The North Central New York Conference is a microcosm of the situation throughout the United Methodist Church.

When it was created through a merger in 1987, the conference had a 70 percent health care cost increase, amounting to $700,000. It covered part of the total by using $400,000 from a reserve fund set aside for ministerial pensions.

The Rev. William H. Stubbs, the conference's pension chairman, said the problem was compounded in 1988 when five medical claims exceeded $100,000 each, leading to a 30 percent cost increase in 1989. For 1991, the conference predicts another 30 percent rise.

The Rev. Harold W. Garman, conference finance chairman, said the regional body projects that the average local church share of health insurance will be $10,000 annually if costs continue to rise at the current rate.

"If this continues across the denomination at a similar rate, it will wipe out the United Methodist Church," Garman said.

To deal with the problem, the Central New York Conference's task force on medical insurance is proposing a plan under which cost payments will shift from the conference to local congregations.

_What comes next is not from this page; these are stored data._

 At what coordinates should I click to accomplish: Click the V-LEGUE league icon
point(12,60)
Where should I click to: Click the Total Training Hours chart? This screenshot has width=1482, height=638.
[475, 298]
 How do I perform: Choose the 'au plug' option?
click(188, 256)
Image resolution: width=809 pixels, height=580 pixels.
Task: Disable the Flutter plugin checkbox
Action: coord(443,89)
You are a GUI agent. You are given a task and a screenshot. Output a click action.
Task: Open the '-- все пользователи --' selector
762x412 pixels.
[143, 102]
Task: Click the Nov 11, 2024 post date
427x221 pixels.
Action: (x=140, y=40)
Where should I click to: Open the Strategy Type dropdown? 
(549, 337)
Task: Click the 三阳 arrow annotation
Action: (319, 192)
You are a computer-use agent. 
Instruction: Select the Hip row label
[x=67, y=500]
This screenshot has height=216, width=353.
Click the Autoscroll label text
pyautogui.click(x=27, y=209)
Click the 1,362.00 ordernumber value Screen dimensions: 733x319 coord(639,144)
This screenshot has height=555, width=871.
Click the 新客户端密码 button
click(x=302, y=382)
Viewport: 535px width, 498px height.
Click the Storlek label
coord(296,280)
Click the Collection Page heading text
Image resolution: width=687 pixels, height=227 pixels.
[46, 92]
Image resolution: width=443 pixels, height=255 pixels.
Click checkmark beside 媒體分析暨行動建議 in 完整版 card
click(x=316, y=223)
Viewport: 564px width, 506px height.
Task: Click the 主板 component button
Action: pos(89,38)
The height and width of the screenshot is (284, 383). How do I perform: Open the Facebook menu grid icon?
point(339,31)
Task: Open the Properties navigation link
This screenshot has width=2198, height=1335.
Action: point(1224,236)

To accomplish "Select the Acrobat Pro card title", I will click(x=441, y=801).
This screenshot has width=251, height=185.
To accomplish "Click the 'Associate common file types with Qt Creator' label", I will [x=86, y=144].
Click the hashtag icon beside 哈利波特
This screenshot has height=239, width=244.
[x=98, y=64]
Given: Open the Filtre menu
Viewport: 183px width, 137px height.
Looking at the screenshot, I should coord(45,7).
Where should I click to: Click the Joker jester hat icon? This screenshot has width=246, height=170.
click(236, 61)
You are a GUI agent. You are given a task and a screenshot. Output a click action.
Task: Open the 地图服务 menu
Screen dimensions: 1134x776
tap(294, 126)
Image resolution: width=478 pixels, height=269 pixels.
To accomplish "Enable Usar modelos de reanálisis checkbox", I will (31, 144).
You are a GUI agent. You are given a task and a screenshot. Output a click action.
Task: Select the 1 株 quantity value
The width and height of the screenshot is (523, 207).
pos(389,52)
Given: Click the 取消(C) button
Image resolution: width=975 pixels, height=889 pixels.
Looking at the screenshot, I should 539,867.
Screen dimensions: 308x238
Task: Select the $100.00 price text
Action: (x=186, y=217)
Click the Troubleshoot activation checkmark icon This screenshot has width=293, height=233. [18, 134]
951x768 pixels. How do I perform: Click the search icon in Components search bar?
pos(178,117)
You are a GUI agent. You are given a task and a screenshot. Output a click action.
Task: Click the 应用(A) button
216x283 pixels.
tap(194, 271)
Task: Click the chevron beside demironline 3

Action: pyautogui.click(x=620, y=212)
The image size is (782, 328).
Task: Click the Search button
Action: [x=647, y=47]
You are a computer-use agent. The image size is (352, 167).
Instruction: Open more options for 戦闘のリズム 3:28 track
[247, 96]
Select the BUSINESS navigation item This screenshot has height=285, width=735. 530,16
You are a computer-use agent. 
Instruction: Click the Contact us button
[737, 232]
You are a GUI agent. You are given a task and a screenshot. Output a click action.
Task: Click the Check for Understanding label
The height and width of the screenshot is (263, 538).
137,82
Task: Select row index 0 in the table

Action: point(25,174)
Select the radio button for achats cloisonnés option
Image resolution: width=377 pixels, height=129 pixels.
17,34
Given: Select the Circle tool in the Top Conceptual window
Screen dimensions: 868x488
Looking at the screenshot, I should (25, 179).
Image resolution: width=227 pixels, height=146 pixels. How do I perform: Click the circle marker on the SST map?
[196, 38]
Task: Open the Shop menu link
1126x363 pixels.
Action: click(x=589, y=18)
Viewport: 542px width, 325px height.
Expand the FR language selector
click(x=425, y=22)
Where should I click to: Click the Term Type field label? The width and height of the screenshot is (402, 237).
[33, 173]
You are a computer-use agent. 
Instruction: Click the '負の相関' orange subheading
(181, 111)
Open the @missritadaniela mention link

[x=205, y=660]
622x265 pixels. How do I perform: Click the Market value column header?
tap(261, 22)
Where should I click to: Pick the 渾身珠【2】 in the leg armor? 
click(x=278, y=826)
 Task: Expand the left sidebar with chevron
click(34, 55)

Several months ago, the denomination's Southern New England Conference adopted a plan under which each local charge (one or more churches served by the same pastor) will be billed the same amount for health insurance -- $4,235 per pastor.

According to Stevens, who heads the national task force dealing with the health care cost problem, "Nobody's figured out a way to solve it -- not GM, not IBM, not the church. It's not a phenomenon of just the church; it's all across our society."

The Southern Baptist Annuity Board is switching insurance carriers to distribute more fairly the cost of providing health coverage.

In the last 3 1/2 years, the denomination's Church Medical Plan has suffered a drain on reserves as claims consistently exceeded premium dollars available.

The Southern Baptist plan, which has more than 23,000 participants, showed a $2 million loss in the first three months of 1990 despite an aggregate premium increase of 20 percent on Jan. 1, according to Harold D. Richardson, treasurer of the Annuity Board.

Individual rates went up from 5 percent to more than 40 percent, he said.

Last year, church and seminarian participants filed 256,552 claims totaling $64.2 million.

In characterizing the problem, John L. Dudley, director of the board's insurance services division, said that in 1989, the denomination paid almost $6 million in medical benefits for 32 people alone.

To help overcome such problems, the denomination is shifting insurance coverage from Aetna to Prudential as of July 1.

Although the change will mean an increase in premiums from 5 percent to 50 percent, the system will eventually become one based on a geographic rating "that assures lower rates where costs are lower and higher rates where costs are higher," Dudley said.